The Bureau of Labor Statistics also reports that the biggest employment sector falls under trade, transportation, and utilities (i.e. wholesale, retail, warehousing, the transportation of passengers and cargo, and water/power/sewage services). Furthermore, take a guess at what the highest-waged occupation in L.A. is. Nope, not actors, but M to the Ds. Producers and directors come in number 21, right below dentists.
18. Blonde, blue-eyed babes and bombshells rule the city from top to bottom.
From the beaches to the Valley and then to Downtown, it’s safe to say that L.A. is not as full of yellow-haired bombshells as it’s often made out to be. The majority of blonds are actually more likely to be found roaming around southern O.C. beaches, which is a whole other county away.
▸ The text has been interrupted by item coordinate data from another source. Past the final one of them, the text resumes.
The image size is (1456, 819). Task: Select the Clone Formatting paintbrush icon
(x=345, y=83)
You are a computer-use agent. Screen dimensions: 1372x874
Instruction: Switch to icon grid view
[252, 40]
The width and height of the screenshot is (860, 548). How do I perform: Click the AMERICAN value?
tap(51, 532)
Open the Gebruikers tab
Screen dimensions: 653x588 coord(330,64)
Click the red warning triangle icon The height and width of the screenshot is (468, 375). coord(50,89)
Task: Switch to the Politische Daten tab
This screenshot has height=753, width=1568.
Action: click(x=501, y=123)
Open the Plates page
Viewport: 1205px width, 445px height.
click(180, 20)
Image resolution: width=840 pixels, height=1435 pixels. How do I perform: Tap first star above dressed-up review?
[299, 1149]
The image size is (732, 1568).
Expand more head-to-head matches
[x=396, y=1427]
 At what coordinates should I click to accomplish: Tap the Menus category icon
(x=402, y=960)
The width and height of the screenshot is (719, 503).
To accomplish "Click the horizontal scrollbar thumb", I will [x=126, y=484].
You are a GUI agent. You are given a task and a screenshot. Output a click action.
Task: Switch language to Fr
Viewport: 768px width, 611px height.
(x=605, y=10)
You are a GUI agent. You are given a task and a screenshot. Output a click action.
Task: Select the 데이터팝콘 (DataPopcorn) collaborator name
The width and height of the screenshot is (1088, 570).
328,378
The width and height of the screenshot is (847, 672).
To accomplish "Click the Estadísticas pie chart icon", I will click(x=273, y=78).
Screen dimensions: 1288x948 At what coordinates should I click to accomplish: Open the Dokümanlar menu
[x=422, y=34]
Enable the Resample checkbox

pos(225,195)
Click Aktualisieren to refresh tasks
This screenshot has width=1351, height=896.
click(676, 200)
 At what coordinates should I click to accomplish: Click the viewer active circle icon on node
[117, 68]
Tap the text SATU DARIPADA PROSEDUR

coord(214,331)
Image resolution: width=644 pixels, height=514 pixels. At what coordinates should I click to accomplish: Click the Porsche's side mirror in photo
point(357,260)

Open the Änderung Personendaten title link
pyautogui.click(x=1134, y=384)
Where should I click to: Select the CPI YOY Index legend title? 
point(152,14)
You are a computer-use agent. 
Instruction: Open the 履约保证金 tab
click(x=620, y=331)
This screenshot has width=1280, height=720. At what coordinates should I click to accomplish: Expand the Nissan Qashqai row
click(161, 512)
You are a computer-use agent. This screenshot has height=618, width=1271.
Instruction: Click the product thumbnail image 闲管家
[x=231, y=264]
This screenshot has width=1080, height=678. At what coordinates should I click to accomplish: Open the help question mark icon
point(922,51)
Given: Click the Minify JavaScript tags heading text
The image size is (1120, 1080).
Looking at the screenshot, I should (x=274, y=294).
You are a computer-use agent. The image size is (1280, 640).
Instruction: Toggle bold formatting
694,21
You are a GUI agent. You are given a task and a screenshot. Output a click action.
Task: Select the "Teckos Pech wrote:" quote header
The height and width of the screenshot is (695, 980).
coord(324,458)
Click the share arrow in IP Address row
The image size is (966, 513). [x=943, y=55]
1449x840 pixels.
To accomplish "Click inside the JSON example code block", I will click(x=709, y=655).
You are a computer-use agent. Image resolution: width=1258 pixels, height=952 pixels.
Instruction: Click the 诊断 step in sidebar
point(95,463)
Los Angeles’ overall population runs deep with ethnic families and international tourists — it’s about 70 percent non-white, with Hispanics being the largest group at 44 percent. Take that.
19. L.A. is divided into separate sections that are sprawled out across vast distances.
Often times, it’s not uncommon to say that you live in “L.A.” when you actually live in nearby cities like Burbank or Glendale or nearby neighborhoods like NoHo or Sherman Oaks. Just hearing about all these areas creates the impression that everything in Los Angeles stretches out across a vastly wide space. So. Not. True — it is, in fact, a seriously and extremely dense area. You can basically drive through several neighborhoods in a matter of minutes without even realizing it. Mhm.